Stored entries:
+++++

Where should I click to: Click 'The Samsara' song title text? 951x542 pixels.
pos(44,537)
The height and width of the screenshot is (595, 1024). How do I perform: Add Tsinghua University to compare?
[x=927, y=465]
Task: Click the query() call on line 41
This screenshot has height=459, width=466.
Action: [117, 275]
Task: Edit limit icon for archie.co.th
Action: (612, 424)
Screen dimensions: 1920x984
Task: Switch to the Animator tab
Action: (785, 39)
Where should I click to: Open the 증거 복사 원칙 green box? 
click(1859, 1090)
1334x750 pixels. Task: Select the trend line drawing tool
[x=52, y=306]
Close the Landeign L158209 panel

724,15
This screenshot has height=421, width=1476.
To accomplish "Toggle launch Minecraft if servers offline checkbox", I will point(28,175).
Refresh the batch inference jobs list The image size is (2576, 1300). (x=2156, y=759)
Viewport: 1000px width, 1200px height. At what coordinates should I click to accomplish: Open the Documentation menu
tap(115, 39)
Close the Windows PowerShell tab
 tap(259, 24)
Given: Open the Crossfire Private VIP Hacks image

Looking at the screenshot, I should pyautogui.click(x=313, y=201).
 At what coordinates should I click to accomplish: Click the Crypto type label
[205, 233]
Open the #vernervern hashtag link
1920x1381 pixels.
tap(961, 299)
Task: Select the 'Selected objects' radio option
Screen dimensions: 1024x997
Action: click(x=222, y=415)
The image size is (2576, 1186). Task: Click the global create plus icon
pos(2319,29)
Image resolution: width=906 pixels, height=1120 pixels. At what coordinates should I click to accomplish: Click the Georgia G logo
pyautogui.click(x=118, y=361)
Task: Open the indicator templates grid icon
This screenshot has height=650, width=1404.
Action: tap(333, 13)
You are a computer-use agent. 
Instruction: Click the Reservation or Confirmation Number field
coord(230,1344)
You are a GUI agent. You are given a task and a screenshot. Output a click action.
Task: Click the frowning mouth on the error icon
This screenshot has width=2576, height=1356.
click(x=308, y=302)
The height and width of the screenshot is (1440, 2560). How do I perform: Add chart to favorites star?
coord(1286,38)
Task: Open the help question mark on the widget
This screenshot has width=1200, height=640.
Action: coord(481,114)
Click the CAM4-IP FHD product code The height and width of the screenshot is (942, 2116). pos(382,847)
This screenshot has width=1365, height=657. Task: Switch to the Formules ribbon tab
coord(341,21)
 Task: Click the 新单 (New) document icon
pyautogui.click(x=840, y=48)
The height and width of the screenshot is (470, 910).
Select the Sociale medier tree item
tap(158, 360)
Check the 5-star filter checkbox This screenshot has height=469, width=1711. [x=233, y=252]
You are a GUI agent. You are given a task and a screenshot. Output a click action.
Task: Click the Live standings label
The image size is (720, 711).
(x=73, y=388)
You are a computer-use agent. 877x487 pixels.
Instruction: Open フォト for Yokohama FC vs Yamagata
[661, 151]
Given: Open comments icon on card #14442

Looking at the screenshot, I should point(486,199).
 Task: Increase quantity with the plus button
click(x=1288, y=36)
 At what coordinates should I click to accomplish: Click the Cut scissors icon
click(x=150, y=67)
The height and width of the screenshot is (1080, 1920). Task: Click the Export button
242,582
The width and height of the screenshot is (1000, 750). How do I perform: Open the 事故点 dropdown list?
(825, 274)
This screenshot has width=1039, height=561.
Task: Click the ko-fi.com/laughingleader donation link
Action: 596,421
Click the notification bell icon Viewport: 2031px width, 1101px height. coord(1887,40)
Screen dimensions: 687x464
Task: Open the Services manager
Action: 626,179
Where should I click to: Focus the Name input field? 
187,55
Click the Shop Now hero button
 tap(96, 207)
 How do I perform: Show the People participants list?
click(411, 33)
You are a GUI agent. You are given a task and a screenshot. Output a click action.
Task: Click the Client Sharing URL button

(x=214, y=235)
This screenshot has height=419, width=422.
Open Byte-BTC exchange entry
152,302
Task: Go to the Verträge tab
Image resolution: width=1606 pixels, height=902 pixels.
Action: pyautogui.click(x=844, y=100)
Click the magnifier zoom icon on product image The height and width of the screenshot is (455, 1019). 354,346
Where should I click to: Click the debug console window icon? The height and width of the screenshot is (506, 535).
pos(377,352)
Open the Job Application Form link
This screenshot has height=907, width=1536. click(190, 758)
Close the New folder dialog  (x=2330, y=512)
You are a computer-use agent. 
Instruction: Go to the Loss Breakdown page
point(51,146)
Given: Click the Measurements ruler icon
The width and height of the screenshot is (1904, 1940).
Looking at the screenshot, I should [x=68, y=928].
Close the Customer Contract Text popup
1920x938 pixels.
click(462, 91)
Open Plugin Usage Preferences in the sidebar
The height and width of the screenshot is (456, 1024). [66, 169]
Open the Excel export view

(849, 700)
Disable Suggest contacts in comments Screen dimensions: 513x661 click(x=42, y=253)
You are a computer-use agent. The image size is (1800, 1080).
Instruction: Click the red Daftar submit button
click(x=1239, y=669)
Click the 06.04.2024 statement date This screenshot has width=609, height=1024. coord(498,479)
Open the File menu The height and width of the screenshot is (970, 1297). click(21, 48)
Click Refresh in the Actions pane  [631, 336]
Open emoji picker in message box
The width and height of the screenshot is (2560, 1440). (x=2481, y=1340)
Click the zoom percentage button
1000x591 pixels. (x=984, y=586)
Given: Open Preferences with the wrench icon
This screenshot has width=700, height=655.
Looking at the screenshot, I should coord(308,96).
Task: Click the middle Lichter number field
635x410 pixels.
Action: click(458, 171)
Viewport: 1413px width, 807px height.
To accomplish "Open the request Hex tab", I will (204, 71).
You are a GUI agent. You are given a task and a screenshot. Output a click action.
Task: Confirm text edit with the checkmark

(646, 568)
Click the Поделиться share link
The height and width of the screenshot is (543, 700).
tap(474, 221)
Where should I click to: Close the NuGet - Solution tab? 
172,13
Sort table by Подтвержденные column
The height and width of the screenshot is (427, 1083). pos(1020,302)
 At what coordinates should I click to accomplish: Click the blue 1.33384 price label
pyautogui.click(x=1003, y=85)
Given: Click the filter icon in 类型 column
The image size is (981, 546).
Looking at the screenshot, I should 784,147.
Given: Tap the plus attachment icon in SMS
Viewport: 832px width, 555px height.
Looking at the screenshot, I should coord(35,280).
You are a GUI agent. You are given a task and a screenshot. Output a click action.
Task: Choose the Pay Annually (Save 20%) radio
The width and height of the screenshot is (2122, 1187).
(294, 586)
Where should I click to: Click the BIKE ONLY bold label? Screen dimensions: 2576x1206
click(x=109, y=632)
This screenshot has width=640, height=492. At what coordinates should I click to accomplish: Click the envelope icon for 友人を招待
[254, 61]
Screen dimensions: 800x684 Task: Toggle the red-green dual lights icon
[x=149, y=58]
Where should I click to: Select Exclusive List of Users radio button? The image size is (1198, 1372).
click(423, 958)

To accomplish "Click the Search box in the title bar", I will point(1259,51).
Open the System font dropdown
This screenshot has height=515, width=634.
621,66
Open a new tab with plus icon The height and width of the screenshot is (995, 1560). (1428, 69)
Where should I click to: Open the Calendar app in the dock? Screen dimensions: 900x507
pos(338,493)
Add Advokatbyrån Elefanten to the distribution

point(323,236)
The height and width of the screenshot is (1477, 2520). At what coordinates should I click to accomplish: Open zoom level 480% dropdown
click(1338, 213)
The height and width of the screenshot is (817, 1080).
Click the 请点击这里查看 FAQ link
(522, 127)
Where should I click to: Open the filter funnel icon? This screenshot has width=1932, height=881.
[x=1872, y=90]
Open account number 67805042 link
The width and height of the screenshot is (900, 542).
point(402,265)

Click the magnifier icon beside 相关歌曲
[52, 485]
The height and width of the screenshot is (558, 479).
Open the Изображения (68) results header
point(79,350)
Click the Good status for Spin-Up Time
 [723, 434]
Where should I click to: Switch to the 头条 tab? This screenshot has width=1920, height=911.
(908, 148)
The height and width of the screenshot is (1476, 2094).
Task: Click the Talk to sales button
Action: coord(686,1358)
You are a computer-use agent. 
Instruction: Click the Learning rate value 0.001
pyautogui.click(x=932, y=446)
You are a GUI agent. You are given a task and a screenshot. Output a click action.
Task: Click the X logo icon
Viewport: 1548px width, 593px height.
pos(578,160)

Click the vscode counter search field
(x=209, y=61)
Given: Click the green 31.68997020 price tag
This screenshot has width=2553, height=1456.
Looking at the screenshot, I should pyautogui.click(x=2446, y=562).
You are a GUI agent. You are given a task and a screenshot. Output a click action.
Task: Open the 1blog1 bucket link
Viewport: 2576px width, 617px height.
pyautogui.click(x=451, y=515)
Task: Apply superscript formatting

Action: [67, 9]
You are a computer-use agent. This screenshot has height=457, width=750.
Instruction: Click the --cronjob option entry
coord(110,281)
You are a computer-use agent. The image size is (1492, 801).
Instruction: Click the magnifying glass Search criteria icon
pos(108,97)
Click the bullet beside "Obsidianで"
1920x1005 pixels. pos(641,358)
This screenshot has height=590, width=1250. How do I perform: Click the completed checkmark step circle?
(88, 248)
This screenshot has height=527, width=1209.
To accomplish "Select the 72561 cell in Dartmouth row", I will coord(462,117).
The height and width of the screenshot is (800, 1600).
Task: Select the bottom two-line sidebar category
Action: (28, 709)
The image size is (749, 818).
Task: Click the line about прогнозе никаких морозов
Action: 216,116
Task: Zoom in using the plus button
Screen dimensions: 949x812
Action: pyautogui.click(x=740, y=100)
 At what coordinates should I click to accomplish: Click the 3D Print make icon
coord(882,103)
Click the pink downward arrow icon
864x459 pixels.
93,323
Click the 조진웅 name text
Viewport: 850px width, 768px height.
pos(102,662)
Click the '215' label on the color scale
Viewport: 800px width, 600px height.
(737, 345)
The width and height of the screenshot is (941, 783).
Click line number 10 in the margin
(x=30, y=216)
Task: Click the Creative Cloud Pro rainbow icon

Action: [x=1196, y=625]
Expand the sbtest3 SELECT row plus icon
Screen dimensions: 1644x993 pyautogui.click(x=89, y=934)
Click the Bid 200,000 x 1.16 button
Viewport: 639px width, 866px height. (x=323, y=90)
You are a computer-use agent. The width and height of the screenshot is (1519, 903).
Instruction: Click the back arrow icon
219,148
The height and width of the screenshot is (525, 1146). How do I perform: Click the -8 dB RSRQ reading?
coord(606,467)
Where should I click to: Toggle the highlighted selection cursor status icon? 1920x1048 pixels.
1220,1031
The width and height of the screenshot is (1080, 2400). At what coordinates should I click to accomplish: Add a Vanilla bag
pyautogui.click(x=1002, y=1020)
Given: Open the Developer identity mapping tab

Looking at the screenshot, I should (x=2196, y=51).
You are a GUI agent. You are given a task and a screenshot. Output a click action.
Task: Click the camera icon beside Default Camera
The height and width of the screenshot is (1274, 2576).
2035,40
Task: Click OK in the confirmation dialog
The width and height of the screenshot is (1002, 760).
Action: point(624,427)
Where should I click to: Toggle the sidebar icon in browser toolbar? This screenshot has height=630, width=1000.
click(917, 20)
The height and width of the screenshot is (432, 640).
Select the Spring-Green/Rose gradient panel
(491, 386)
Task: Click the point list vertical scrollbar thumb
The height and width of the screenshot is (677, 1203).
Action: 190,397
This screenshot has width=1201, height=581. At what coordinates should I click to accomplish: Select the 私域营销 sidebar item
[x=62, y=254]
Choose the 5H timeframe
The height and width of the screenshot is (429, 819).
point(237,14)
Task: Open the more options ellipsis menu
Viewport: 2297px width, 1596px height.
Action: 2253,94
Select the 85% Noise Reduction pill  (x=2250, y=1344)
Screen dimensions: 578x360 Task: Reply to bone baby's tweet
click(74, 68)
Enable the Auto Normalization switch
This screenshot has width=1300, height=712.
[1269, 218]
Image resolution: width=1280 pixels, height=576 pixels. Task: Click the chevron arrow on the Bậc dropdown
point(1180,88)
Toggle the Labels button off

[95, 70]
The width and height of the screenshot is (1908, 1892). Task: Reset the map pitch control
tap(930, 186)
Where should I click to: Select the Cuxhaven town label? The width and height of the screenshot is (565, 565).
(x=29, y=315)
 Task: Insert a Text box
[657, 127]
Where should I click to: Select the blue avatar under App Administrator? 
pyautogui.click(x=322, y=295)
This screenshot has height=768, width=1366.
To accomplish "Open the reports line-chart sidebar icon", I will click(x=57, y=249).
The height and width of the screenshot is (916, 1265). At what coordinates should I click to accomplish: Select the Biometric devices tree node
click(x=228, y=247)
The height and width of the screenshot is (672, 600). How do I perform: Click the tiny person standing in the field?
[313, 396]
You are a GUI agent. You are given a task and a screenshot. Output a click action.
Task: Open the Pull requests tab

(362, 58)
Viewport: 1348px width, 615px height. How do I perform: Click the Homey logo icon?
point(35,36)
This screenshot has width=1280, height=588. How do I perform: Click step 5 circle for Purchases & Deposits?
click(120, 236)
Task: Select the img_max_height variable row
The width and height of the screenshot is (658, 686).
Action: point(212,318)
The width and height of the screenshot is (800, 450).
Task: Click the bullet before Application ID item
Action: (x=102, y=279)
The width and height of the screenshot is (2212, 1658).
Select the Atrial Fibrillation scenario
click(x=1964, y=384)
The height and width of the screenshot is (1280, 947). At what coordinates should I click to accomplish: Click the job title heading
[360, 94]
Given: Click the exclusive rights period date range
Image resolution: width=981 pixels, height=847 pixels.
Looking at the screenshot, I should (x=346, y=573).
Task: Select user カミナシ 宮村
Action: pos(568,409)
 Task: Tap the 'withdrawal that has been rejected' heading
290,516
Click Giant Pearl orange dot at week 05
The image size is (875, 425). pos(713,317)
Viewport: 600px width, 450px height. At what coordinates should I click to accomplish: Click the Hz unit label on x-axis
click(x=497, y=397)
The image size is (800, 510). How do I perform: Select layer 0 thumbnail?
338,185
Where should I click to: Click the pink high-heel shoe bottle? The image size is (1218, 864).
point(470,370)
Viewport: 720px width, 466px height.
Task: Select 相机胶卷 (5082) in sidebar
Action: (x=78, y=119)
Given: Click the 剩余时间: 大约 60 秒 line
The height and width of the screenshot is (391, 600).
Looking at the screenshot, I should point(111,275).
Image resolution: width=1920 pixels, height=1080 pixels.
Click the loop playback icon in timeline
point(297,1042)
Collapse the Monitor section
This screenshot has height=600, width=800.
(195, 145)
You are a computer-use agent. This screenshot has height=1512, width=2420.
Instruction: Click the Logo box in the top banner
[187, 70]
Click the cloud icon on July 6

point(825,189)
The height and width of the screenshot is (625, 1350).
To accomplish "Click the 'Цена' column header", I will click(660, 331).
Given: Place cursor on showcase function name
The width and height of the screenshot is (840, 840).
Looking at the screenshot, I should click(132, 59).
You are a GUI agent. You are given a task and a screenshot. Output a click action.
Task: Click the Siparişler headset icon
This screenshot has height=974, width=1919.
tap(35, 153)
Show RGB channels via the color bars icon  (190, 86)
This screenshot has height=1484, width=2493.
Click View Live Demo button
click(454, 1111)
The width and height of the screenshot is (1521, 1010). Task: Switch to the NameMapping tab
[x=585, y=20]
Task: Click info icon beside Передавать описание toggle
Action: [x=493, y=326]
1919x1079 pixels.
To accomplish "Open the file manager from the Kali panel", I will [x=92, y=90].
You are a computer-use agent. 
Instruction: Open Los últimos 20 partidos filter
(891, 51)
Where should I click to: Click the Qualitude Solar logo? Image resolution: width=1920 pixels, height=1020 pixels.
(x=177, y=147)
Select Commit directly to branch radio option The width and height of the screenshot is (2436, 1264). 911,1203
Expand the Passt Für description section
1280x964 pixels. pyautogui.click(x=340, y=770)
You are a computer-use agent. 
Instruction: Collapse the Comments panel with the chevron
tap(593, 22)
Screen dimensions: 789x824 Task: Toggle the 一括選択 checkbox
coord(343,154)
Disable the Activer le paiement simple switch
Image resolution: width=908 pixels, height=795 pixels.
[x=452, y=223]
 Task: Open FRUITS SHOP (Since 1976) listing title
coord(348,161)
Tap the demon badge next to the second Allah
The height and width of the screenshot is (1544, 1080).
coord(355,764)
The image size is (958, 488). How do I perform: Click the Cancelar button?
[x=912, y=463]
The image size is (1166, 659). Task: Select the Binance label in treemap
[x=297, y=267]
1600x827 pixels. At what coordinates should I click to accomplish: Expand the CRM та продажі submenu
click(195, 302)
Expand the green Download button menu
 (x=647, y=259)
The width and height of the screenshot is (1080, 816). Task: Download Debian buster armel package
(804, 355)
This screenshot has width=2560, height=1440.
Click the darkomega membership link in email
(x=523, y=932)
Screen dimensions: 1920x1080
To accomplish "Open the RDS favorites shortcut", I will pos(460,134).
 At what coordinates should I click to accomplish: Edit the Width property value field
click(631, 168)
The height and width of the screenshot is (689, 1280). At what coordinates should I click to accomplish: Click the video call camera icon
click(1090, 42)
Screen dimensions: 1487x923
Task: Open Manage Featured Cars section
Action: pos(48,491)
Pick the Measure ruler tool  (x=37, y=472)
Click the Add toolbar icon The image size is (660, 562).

+++++

**WHAT NEEDS TO BE DONE:**
Reproduce the stored entries above, beginning with the line that contains "Task: Go to the Verträge tab" and ending with the line that contains "Disable Suggest contacts". Include both of those lines.

**RESULT OF THIS TASK:**
Task: Go to the Verträge tab
Image resolution: width=1606 pixels, height=902 pixels.
Action: pyautogui.click(x=844, y=100)
Click the magnifier zoom icon on product image The height and width of the screenshot is (455, 1019). 354,346
Where should I click to: Click the debug console window icon? The height and width of the screenshot is (506, 535).
pos(377,352)
Open the Job Application Form link
This screenshot has height=907, width=1536. click(190, 758)
Close the New folder dialog  (x=2330, y=512)
You are a computer-use agent. 
Instruction: Go to the Loss Breakdown page
point(51,146)
Given: Click the Measurements ruler icon
The width and height of the screenshot is (1904, 1940).
Looking at the screenshot, I should [x=68, y=928].
Close the Customer Contract Text popup
1920x938 pixels.
click(462, 91)
Open Plugin Usage Preferences in the sidebar
The height and width of the screenshot is (456, 1024). [66, 169]
Open the Excel export view

(849, 700)
Disable Suggest contacts in comments Screen dimensions: 513x661 click(x=42, y=253)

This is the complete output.